How the banality of terror closed my heart to the Berlin Christmas market attack
I have a confession. When I heard the first news of the
lorry ploughing into the Berlin Christmas market on Monday night, I had almost
no reaction. I barely looked up from dinner. Oh dear, I thought, another one of
those terrorists driving an out of control lorry into a jolly festive scene.
Was it in London? No. Proceed as normal then.
At the time it was nine dead and around 50 injured, again
this barely registered. Well, at least it’s not as bad as Nice, a little jaded
voice in my head said.
Was it time to declare on Twitter that “Ich bin Berlin”?
And as the horrible news has filled the media over the past
few days I have found I lack interest. The commentary, the outrage, the
Merkel-bashing, the Merkel-loving, the endless blogs about tolerance and
stories about the dangers of shopping for gingerbread.
We were not warned
that going in search of a glass bauble could end in violent death, one
radio programme screeched.
Yes, I fear that this sort of outrageous serial murder has
become so banal that I have almost started to ignore it. My emotions are completely blunted by the
ubiquity of violence – and the western outrage that follows.
Clearly, distance makes a huge difference. We tend to feel a
disaster more strongly if it is close by, obviously.
But I wonder now how close something would now have to be to elicit a strong emotional reaction.
A terrorist incident in central London would prick up my
ears – I would worry about friends, family and colleagues possibly caught up in
it. What about in the centre of my local town? Or in the local park? Or at the
end of my street?
I am starting to feel about a terror attack in Germany as I
usually do about a car bomb in Iraq.
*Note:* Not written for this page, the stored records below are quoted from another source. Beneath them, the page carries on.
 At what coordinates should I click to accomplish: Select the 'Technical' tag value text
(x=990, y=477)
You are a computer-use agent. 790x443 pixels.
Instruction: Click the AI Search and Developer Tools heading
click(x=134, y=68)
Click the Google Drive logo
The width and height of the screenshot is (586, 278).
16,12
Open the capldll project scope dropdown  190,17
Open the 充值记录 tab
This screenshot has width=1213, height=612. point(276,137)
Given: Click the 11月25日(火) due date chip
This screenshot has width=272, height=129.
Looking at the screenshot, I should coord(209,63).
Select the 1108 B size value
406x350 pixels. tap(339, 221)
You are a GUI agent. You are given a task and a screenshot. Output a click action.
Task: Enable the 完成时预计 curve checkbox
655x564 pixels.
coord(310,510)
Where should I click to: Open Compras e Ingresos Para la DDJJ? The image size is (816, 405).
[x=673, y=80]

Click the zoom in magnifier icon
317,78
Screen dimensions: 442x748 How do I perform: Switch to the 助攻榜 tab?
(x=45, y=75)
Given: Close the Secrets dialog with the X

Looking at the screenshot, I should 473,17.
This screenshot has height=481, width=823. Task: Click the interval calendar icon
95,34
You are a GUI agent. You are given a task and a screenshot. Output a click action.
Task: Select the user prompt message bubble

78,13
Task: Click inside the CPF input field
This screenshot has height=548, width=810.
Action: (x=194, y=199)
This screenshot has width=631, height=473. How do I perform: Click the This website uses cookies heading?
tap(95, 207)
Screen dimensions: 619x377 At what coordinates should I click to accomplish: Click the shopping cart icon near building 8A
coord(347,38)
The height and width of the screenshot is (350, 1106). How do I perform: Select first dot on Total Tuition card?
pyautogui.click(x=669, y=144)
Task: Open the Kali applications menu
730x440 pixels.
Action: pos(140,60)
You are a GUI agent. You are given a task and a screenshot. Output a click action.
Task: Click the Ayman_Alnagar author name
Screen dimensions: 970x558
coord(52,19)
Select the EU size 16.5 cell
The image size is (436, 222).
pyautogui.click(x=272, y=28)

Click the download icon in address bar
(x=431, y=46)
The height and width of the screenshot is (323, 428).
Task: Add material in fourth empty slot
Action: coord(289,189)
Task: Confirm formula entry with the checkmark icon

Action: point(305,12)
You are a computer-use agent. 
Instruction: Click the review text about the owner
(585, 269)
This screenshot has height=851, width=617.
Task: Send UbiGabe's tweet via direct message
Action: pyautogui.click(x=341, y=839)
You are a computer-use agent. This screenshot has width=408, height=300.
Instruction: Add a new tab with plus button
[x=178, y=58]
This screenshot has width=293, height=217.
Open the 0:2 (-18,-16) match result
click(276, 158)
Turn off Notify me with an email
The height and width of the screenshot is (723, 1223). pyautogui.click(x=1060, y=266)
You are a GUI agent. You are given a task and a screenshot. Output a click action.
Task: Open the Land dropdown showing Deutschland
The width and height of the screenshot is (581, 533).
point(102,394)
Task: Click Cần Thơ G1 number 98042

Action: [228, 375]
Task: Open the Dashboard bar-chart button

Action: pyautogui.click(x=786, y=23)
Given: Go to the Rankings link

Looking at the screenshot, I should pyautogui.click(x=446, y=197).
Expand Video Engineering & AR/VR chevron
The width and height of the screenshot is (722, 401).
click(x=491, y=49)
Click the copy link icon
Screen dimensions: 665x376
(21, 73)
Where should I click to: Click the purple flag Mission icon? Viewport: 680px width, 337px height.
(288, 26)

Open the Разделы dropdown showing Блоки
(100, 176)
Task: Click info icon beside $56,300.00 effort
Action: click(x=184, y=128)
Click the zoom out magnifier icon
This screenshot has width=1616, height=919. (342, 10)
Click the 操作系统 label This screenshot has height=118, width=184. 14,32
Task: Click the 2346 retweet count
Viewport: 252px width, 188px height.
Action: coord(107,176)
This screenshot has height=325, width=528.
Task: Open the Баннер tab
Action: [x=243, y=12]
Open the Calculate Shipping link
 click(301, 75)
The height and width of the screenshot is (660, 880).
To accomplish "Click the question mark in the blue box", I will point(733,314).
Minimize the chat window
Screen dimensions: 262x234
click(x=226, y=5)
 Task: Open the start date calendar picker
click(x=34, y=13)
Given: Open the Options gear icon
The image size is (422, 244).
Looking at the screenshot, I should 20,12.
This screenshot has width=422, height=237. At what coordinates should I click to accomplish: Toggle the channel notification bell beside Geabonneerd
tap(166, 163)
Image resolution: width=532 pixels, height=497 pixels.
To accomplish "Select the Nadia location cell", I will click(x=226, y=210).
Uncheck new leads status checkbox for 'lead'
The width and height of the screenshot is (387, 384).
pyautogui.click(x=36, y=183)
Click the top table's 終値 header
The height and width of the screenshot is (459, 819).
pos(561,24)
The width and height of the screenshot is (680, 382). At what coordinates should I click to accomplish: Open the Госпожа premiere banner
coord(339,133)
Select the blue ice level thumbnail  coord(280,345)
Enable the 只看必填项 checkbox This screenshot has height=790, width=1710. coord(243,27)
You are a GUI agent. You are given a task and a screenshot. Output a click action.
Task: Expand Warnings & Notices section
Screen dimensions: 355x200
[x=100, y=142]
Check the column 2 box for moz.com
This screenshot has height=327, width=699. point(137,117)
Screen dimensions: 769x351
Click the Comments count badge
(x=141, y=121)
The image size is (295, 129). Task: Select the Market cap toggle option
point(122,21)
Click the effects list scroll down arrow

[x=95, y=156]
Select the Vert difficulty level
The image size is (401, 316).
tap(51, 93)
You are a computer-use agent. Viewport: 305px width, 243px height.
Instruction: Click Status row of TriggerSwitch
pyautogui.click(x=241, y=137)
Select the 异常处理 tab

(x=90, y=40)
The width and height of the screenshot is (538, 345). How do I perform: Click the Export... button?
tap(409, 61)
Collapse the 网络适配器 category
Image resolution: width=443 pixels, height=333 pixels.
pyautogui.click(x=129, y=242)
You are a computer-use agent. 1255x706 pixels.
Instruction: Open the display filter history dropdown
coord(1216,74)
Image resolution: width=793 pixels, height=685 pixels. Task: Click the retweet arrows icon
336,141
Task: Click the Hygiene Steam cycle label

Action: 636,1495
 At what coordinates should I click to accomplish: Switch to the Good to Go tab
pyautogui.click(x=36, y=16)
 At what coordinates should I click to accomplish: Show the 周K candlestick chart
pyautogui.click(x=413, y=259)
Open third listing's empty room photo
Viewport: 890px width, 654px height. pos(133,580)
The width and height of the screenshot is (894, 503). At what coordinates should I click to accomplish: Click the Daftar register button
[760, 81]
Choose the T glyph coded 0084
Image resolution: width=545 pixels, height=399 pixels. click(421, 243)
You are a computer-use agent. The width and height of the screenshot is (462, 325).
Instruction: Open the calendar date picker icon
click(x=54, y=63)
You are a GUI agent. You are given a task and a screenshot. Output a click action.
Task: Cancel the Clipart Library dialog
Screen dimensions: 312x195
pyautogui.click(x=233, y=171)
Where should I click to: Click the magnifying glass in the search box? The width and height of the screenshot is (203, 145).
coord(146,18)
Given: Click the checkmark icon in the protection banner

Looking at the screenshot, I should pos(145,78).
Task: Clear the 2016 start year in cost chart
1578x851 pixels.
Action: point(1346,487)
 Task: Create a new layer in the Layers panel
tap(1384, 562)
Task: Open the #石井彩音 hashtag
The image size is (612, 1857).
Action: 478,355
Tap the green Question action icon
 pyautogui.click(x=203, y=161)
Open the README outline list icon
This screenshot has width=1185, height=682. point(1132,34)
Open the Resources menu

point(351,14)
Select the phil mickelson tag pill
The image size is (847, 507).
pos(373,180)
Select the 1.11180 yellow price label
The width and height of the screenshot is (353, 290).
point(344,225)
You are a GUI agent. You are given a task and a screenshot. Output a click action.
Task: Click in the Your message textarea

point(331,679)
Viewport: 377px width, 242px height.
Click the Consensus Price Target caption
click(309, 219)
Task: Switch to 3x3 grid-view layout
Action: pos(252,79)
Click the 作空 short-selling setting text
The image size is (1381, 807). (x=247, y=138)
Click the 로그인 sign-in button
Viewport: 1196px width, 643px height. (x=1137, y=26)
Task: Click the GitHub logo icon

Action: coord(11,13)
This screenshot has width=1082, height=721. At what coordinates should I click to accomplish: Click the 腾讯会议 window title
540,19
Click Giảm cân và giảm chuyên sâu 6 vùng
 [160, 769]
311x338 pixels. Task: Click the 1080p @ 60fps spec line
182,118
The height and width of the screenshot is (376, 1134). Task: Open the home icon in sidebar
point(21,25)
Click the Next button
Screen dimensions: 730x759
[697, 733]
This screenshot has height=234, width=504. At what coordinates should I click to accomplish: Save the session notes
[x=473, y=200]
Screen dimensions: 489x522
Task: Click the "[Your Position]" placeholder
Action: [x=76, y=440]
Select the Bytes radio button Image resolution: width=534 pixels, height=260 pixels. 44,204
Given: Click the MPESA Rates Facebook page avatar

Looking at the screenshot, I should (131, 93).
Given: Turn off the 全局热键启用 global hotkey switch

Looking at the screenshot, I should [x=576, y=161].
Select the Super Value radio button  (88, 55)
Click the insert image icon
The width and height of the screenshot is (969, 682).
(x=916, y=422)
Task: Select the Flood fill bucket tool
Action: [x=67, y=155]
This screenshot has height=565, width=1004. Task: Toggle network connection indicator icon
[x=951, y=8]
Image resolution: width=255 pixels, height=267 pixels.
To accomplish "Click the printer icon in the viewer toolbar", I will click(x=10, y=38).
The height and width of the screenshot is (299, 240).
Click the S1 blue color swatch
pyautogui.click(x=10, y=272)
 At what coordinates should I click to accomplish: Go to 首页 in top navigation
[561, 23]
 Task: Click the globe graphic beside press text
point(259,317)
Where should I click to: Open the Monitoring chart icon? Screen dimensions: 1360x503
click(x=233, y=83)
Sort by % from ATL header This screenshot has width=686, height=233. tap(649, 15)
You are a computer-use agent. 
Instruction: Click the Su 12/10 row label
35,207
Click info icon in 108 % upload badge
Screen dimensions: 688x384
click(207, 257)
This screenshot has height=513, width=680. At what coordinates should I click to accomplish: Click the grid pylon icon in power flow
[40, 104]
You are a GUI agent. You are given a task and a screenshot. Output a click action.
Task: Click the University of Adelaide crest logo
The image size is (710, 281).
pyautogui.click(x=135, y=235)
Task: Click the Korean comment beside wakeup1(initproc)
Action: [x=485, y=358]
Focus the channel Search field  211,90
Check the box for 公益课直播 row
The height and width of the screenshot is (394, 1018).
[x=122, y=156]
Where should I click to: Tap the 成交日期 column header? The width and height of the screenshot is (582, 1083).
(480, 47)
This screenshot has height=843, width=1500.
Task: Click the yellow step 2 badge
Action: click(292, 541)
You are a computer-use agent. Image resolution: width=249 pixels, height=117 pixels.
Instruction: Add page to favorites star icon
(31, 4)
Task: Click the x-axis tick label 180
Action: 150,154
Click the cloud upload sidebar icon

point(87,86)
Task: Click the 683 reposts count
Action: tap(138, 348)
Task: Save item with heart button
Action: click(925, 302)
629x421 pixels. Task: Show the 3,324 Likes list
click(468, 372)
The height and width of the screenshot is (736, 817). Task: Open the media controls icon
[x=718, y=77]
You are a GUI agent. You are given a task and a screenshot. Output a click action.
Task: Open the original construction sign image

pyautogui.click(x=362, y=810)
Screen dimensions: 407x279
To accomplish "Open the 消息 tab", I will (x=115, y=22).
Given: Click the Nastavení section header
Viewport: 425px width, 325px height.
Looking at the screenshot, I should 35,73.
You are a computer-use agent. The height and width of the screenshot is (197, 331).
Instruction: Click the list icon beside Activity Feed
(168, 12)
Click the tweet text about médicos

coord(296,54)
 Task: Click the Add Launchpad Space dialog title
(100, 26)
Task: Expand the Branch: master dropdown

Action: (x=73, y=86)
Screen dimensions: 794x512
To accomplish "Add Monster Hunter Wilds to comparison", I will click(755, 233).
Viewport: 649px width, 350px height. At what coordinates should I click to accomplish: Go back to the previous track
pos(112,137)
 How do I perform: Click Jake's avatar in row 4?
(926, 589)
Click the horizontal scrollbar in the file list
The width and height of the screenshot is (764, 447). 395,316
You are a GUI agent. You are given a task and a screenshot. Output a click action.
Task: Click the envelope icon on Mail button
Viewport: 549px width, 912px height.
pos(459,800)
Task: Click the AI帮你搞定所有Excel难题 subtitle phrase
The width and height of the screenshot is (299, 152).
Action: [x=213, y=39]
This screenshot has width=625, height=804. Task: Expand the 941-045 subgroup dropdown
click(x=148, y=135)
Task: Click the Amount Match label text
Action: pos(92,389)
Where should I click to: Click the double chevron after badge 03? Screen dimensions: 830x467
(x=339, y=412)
Oh. That is very bad. Now what shall we
have for tea?
Terror has become the new normal and I don’t like it.
Perhaps the only thing that suggests I have not lost all
feeling is my reaction to the reporting from Aleppo. Seeing grieving children
howling, little ones covered in rubble and dust looking as lost and confused as
it is possible to be, leaves me feeling utterly helpless.
Perhaps I have not lost my heart after all.
Excellent post. This spoke to me in such a way. Sometimes I wonder if there is something wrong me because I no longer flinch at the constant terror attacks. Such a sad world we live in, especially when something so horrendous leaves us feeling no state of shock.